Boost logo

Boost :

From: Gavin Lambert (boost_at_[hidden])
Date: 2022-08-16 22:30:38


On 16/08/2022 19:44, Peter Dimov wrote:
> Gavin Lambert wrote:
>> Using wchar_t on Windows is actually the least painful option. (And you don't
>> have to worry about locales and imbuements etc if you never try to convert to
>> not-wchar_t.)
>
> That's only if your program never runs on anything else. For portable code,
> using char and UTF-8 is the least painful option. We have an entire library
> in Boost for this purpose, whose documentation does a reasonable job
> explaining that.

Currently, yes. In theory, though, you could adopt a TCHAR-like
approach where you use wchar_t on Windows and char/char8_t on
not-Windows, selected at compile time. This would avoid all conversions
and just use the native character type of the OS, which would be better.

(Windows has its own version of the invalid characters problem -- it's
legal to have mismatched surrogates in filenames, which work fine as
long as you keep everything in wchar_t UCS-2 and never convert it, but
break if you convert to UTF-8 and back.
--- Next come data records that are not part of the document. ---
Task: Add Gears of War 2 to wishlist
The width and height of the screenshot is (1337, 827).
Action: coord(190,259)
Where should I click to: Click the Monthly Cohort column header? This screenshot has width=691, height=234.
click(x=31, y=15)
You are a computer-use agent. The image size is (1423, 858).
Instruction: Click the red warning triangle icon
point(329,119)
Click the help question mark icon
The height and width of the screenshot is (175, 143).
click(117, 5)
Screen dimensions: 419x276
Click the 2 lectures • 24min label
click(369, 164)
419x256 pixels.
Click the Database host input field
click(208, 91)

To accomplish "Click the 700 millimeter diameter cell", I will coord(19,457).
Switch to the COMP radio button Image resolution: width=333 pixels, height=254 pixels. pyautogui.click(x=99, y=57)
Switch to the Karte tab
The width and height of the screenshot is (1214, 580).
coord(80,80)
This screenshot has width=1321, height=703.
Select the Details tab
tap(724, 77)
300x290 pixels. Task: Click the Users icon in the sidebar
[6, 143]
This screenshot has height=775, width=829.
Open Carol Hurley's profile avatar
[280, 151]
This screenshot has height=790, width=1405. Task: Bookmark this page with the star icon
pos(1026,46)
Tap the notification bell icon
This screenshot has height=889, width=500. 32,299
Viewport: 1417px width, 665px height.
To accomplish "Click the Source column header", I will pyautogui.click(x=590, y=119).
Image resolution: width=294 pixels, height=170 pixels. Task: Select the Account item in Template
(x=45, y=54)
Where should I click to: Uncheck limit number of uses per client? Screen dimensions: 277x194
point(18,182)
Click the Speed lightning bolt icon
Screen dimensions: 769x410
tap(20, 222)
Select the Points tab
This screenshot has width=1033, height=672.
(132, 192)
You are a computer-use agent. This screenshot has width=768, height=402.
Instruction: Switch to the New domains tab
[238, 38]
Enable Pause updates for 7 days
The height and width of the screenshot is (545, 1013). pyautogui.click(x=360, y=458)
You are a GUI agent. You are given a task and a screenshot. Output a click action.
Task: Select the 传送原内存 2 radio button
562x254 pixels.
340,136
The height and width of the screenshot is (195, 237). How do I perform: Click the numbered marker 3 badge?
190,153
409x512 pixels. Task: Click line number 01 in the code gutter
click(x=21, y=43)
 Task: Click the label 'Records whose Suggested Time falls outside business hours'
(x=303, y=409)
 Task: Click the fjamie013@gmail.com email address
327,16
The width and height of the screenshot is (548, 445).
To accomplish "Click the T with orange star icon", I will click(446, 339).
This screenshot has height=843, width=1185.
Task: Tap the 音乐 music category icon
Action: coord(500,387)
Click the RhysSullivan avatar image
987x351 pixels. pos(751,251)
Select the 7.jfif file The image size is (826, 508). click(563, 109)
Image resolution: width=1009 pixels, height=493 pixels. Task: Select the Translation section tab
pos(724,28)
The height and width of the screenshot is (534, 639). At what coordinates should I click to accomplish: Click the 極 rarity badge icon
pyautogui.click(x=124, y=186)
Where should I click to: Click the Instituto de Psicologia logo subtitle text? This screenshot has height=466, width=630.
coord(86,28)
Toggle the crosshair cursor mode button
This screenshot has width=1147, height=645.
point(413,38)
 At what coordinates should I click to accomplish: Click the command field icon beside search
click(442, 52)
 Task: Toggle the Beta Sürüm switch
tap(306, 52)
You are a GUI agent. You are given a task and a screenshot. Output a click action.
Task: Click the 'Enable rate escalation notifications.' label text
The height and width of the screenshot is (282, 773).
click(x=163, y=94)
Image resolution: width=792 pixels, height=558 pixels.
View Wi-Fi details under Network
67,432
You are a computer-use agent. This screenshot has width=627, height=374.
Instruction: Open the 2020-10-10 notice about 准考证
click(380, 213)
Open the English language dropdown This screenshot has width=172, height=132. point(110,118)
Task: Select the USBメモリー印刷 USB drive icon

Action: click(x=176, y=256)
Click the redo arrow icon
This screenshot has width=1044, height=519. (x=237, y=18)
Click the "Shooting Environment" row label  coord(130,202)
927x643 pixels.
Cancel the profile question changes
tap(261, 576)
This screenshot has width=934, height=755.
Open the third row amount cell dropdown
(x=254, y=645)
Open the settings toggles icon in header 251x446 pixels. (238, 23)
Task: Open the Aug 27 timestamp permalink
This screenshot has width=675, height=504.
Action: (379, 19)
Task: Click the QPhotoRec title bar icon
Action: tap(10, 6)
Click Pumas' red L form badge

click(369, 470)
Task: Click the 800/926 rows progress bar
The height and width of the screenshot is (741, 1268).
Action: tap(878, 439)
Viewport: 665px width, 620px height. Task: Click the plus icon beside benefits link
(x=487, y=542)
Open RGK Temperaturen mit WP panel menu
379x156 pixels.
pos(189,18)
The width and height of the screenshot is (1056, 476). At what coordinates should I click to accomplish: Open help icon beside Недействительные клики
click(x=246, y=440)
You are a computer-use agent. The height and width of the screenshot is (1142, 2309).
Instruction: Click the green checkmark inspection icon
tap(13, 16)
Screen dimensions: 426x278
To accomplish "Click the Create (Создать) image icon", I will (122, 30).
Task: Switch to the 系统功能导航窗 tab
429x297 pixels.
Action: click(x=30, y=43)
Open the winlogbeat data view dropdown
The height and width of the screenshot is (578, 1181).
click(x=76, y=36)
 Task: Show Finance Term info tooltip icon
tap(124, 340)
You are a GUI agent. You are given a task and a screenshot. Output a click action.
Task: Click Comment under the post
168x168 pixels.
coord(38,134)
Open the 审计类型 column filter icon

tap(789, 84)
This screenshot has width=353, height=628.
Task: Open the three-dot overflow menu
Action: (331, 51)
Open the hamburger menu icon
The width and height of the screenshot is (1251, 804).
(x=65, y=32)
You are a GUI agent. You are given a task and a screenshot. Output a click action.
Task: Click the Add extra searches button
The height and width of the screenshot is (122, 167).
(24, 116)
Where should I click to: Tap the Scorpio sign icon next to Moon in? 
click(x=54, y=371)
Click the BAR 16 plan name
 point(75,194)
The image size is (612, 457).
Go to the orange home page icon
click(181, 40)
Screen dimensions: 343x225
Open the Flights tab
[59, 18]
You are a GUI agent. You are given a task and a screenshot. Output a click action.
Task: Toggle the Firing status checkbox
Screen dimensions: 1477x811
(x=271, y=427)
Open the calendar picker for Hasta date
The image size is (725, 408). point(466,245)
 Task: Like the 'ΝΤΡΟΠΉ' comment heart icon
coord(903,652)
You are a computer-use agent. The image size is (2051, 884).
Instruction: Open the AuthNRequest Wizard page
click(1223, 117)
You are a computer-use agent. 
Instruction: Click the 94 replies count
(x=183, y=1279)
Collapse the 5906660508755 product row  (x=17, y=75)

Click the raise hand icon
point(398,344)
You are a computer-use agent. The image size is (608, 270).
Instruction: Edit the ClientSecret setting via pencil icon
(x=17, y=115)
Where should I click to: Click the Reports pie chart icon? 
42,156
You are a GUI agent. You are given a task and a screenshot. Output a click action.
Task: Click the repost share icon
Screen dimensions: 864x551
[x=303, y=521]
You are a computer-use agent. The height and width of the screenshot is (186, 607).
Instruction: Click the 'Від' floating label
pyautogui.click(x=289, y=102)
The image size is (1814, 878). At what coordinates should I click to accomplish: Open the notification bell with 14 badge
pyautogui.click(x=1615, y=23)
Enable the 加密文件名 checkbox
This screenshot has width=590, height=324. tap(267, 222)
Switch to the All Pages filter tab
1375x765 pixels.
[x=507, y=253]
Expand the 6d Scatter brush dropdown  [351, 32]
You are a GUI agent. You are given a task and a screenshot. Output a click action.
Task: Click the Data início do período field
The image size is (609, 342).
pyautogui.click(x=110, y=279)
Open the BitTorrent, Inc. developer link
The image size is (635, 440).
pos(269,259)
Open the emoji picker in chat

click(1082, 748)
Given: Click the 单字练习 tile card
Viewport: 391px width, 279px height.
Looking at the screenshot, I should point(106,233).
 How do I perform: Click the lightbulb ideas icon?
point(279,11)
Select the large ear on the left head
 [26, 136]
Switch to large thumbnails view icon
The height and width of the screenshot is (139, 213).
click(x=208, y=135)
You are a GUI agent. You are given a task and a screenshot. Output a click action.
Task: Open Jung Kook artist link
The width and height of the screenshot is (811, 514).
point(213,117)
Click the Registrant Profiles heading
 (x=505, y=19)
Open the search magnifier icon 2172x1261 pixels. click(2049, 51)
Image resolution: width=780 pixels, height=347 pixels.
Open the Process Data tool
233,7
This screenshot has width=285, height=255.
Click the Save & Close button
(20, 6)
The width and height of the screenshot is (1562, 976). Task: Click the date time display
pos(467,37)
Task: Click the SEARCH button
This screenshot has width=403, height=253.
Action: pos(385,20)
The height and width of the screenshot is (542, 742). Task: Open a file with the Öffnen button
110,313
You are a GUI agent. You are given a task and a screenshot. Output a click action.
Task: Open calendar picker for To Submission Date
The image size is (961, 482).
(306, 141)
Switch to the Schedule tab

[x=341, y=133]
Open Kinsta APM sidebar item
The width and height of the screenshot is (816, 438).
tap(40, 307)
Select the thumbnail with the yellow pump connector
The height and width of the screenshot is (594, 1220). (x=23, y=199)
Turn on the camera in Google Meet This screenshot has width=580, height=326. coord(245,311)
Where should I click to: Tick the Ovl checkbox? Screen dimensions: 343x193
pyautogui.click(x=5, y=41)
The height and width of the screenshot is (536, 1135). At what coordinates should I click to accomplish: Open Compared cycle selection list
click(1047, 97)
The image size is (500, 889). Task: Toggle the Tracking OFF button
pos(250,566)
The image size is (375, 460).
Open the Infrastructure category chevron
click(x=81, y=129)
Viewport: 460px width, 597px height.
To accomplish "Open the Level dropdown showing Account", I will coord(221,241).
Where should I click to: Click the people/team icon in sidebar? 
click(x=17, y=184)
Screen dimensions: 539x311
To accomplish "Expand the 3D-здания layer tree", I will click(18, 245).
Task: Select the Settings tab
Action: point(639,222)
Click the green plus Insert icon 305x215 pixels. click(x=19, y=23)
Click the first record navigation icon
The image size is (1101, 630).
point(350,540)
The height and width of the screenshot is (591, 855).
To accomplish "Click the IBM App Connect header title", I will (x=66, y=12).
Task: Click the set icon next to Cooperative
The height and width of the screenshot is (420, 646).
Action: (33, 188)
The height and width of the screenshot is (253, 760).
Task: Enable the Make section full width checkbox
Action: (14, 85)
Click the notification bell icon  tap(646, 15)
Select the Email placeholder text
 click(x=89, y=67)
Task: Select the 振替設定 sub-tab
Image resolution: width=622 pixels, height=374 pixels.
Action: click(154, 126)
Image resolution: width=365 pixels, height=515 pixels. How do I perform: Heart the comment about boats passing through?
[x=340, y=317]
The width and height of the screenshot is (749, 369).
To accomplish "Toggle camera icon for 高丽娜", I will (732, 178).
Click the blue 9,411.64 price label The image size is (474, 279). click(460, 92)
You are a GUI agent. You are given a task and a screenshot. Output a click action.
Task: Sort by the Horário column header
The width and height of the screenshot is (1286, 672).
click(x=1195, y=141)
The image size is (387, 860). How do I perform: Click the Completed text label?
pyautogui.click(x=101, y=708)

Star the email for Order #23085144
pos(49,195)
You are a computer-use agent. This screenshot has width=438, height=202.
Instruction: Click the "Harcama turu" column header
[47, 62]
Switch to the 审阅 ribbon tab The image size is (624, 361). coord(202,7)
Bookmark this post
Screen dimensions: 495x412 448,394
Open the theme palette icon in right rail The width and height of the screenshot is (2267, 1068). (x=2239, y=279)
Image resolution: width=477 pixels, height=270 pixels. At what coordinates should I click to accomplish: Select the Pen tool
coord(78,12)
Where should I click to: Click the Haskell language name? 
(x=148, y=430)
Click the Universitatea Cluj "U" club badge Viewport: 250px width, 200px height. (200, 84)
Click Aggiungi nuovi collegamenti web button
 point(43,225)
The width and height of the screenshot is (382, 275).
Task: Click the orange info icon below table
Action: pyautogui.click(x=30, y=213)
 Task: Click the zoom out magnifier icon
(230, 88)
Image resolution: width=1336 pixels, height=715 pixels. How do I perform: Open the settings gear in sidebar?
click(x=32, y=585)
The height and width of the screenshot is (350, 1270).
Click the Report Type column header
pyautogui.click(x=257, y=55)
It's probably less common than
not-UTF-8 non-Windows filenames, though.)

The downside is that you need every single bit of code to either use
this TCHAR type (which in turn means that you need to be able to
recompile everything), or (better) to provide overloads for all possible
underlying types (with the same name, so that the actual code is spelled
the same either way), and some usages may need macros or char_traits
etc. (But then that tends to lead to either code duplication or
over-templating, neither of which is good.)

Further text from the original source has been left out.